:: Assignment ::
The result should be every line of the listing that contains "will".

::::

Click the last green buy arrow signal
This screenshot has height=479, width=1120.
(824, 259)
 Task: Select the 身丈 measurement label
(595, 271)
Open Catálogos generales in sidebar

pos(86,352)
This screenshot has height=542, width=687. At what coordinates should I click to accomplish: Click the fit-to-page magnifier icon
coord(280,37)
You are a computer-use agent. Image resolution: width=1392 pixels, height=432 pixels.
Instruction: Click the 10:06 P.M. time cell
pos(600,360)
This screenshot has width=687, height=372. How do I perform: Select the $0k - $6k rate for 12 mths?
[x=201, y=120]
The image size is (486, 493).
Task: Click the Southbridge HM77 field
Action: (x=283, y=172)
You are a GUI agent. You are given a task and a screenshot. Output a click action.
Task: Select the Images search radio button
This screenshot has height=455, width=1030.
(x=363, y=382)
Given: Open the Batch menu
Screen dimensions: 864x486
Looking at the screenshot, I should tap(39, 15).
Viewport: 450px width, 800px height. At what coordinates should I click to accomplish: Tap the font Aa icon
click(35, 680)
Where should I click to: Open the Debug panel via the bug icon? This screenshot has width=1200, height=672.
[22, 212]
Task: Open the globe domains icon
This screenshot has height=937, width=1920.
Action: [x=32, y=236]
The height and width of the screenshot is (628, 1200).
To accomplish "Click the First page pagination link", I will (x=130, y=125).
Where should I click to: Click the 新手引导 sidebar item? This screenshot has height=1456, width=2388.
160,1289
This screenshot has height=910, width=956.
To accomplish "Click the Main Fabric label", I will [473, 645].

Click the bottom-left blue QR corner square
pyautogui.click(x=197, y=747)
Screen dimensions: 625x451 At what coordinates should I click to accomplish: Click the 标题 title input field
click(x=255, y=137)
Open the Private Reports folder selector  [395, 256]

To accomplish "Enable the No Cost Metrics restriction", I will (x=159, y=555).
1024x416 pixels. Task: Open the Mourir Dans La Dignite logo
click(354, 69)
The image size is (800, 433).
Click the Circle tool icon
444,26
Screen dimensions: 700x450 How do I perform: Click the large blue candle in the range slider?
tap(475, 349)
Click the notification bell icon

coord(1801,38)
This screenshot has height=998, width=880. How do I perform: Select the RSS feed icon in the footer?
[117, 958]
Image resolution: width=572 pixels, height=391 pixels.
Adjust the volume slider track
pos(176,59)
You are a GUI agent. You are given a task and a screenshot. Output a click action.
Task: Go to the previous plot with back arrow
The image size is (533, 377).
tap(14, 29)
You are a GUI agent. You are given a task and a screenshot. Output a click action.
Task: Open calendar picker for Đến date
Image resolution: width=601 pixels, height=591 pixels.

::::

:: Solution to this task ::
To accomplish "Click the First page pagination link", I will (x=130, y=125).
To accomplish "Click the Main Fabric label", I will [473, 645].
To accomplish "Enable the No Cost Metrics restriction", I will (x=159, y=555).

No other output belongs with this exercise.